**OBJECTIVE:** List every line in the records below that contains the string "left", matching case exactly.

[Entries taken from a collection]

####

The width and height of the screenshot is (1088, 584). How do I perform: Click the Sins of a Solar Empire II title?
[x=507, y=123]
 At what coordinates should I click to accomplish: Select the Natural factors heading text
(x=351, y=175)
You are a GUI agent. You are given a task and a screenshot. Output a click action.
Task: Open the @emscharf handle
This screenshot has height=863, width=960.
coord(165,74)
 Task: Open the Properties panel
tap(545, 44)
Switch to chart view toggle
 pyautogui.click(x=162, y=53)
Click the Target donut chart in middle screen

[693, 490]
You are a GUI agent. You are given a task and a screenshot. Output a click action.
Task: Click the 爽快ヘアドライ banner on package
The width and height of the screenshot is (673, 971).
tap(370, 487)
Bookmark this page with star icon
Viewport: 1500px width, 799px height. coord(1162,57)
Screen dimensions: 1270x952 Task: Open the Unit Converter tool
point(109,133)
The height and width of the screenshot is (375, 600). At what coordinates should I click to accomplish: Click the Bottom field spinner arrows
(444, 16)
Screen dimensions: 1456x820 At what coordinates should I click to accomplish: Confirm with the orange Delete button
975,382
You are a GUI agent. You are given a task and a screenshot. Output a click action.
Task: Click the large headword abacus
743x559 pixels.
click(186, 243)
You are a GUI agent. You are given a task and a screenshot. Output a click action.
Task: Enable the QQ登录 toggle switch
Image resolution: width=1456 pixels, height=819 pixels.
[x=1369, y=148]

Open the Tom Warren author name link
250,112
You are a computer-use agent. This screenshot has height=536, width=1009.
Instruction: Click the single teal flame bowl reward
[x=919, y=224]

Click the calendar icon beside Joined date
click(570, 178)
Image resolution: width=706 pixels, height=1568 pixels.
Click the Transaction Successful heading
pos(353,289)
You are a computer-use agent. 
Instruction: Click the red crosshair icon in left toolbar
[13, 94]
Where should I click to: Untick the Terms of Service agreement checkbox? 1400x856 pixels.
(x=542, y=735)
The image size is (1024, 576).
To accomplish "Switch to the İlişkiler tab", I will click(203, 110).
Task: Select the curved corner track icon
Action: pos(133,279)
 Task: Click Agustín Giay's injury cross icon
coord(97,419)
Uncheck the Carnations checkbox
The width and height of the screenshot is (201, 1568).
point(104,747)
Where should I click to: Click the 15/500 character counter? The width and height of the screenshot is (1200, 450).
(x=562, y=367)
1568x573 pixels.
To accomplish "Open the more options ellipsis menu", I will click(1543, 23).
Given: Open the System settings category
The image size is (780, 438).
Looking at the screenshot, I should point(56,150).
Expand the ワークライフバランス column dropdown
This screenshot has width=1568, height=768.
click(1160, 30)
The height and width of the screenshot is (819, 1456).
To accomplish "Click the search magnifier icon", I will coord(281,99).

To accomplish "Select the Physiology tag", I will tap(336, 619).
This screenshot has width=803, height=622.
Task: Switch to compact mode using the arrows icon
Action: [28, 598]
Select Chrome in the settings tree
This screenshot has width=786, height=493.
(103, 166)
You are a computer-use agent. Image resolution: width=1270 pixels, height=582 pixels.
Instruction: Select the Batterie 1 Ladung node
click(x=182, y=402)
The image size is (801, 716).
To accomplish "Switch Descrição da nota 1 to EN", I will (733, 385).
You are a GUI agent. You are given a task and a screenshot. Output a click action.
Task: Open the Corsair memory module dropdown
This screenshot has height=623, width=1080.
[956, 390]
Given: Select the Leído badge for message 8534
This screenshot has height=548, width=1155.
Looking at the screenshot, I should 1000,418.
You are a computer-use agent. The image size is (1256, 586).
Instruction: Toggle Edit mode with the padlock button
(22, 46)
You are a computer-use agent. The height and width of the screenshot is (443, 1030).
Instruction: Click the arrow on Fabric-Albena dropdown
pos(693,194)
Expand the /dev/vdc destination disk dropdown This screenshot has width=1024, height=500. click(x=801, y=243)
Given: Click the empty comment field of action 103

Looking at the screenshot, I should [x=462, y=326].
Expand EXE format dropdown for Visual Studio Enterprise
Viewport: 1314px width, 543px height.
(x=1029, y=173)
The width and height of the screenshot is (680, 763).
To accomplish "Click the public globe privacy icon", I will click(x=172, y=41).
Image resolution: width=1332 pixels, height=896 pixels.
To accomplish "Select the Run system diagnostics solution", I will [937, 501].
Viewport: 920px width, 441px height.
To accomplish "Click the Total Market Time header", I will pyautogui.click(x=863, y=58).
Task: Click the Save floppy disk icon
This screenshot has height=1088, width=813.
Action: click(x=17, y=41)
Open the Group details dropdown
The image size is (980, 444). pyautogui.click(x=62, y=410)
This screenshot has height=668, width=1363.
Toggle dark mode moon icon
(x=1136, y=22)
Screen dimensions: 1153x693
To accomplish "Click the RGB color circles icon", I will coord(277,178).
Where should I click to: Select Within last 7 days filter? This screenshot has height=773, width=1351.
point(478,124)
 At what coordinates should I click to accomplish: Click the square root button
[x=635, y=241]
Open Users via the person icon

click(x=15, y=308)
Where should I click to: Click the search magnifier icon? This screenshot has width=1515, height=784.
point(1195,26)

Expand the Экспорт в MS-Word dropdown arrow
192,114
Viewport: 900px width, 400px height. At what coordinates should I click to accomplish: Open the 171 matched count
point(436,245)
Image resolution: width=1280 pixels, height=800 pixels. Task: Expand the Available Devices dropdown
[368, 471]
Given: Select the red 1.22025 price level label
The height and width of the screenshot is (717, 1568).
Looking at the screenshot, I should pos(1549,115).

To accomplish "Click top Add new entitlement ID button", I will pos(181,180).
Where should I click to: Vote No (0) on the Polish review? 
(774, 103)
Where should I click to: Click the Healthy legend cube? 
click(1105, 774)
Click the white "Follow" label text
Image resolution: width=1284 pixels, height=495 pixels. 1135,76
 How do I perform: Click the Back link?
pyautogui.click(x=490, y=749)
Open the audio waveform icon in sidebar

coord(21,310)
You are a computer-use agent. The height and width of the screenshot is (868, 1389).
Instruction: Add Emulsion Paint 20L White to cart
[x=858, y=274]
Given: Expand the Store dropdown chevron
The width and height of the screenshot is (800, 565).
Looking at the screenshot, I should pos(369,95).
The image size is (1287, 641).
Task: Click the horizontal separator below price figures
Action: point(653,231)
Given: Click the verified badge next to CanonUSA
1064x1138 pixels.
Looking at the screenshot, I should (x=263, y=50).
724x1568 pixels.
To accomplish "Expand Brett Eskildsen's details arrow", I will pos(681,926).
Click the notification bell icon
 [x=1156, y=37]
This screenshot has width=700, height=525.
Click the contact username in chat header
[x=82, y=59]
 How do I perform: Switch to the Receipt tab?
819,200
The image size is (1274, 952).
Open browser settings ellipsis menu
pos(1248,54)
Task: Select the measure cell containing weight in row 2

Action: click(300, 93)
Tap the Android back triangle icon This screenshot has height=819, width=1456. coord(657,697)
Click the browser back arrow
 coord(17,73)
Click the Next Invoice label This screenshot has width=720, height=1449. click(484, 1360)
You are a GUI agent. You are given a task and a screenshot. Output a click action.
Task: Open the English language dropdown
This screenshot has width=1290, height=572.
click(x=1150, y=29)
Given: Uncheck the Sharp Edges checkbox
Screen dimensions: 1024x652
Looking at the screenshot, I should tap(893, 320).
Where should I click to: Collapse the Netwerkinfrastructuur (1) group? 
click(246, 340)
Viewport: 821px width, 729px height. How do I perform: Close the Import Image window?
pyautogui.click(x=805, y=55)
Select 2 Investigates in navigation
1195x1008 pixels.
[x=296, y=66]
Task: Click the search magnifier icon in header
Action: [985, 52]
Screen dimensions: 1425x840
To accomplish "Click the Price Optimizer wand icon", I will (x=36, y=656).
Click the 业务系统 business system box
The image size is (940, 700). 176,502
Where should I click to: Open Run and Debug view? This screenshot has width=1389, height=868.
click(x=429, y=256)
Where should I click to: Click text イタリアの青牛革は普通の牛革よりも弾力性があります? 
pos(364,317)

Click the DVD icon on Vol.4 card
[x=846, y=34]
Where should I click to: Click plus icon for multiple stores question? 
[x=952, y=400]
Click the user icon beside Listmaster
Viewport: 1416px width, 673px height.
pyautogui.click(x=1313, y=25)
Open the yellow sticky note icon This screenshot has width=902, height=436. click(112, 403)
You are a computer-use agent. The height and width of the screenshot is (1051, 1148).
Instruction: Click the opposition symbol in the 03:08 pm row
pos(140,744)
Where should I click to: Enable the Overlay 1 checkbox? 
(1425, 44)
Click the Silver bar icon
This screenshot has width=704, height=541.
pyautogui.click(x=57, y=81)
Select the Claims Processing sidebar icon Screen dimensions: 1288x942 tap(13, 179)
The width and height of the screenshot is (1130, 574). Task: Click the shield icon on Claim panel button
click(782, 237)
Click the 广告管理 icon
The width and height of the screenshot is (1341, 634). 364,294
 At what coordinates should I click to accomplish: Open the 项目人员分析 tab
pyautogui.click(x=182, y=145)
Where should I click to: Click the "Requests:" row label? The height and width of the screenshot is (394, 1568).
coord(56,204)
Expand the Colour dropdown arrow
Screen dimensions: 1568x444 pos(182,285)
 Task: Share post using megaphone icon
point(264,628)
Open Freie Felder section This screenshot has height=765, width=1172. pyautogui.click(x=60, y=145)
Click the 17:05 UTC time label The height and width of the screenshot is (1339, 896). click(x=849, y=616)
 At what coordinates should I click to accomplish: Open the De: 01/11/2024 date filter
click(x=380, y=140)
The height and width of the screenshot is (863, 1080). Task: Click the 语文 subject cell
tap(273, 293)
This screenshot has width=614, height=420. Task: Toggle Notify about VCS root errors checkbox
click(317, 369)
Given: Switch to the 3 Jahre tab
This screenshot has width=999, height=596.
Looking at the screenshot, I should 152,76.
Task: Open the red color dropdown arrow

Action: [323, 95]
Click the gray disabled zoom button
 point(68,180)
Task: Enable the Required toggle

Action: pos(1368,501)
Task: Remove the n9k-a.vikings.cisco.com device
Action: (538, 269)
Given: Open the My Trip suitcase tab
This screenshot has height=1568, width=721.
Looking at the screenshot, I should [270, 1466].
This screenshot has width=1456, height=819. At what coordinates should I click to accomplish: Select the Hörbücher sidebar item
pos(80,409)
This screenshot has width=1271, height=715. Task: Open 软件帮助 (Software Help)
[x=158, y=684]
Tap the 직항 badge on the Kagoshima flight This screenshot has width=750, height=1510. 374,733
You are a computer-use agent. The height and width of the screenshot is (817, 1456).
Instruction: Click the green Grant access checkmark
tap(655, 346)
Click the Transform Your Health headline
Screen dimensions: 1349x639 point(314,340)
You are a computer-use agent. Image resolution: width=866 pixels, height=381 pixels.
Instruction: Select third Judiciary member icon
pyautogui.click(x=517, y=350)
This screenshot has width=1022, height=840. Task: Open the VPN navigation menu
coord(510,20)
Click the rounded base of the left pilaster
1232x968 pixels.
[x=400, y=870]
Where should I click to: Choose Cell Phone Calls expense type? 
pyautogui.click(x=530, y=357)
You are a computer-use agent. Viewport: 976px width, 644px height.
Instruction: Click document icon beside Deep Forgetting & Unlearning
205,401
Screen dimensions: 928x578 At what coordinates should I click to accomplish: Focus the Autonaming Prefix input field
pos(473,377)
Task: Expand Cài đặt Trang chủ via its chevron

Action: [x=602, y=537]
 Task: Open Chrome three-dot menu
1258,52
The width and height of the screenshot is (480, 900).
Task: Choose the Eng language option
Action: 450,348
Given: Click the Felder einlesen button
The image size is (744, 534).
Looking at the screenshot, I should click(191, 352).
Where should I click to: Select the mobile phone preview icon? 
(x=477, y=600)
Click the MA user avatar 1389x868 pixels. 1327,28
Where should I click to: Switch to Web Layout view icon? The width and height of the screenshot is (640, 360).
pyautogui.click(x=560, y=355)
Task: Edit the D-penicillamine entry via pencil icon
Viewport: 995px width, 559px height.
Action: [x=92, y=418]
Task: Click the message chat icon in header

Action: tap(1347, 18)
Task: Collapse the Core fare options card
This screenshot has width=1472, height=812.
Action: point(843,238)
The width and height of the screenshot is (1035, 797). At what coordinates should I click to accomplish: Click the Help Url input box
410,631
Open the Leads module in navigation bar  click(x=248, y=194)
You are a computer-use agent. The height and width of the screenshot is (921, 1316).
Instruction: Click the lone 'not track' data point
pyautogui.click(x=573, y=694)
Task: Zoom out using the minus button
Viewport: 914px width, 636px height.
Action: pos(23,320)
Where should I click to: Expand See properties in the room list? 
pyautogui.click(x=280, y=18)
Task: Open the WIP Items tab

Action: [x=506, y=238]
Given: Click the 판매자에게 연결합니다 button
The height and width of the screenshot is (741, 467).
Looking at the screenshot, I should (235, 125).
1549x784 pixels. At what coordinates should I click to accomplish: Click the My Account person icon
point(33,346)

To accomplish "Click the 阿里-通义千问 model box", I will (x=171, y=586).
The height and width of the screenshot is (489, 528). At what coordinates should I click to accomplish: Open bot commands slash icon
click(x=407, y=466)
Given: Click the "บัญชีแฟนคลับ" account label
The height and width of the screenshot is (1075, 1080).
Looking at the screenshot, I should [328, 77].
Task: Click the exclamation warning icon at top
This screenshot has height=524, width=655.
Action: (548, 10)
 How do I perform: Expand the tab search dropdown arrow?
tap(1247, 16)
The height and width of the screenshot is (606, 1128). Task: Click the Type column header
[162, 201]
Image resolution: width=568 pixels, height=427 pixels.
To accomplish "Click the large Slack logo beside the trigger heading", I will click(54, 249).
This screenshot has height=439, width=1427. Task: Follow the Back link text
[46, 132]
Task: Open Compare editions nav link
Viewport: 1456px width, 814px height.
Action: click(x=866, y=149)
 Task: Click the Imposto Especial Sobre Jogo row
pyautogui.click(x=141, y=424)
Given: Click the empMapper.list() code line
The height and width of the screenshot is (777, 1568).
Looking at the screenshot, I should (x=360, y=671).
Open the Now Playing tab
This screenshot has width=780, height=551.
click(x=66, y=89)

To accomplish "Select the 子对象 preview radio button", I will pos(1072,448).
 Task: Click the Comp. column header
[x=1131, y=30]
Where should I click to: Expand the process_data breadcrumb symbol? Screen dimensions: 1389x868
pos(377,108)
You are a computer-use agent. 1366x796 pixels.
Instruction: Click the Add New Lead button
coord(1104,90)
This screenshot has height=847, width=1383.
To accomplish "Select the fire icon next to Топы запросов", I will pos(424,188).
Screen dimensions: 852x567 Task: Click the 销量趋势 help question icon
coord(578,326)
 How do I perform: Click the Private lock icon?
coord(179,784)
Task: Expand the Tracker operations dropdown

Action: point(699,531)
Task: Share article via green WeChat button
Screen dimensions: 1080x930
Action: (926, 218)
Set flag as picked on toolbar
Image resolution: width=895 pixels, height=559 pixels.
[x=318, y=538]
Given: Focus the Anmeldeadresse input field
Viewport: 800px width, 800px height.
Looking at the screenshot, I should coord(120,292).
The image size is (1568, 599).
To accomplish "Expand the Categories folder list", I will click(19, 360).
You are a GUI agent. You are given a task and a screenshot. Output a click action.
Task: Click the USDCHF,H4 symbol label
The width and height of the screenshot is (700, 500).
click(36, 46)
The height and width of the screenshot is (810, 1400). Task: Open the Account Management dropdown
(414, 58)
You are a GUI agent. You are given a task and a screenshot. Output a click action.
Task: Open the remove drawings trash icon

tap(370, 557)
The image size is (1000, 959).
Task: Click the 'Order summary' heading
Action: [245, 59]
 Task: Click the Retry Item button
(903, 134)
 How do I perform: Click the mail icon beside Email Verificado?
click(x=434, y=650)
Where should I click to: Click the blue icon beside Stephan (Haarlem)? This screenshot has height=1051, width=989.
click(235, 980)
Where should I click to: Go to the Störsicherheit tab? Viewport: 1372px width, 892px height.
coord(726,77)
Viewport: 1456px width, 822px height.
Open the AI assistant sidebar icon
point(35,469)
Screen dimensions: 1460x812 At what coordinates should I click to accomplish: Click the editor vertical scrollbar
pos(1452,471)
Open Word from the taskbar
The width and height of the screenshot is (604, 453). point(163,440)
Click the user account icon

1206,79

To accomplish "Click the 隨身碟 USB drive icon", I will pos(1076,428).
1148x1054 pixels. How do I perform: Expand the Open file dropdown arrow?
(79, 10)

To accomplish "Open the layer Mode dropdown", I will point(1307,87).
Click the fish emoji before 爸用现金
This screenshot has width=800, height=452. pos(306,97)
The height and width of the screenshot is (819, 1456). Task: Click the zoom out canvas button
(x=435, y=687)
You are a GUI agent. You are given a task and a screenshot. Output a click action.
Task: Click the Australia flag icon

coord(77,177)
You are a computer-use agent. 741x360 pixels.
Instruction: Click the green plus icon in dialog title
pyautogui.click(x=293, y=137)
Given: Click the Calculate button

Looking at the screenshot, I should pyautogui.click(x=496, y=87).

####

**RESPONSE FOR THIS EXERCISE:**
Instruction: Click the red crosshair icon in left toolbar
Click the rounded base of the left pilaster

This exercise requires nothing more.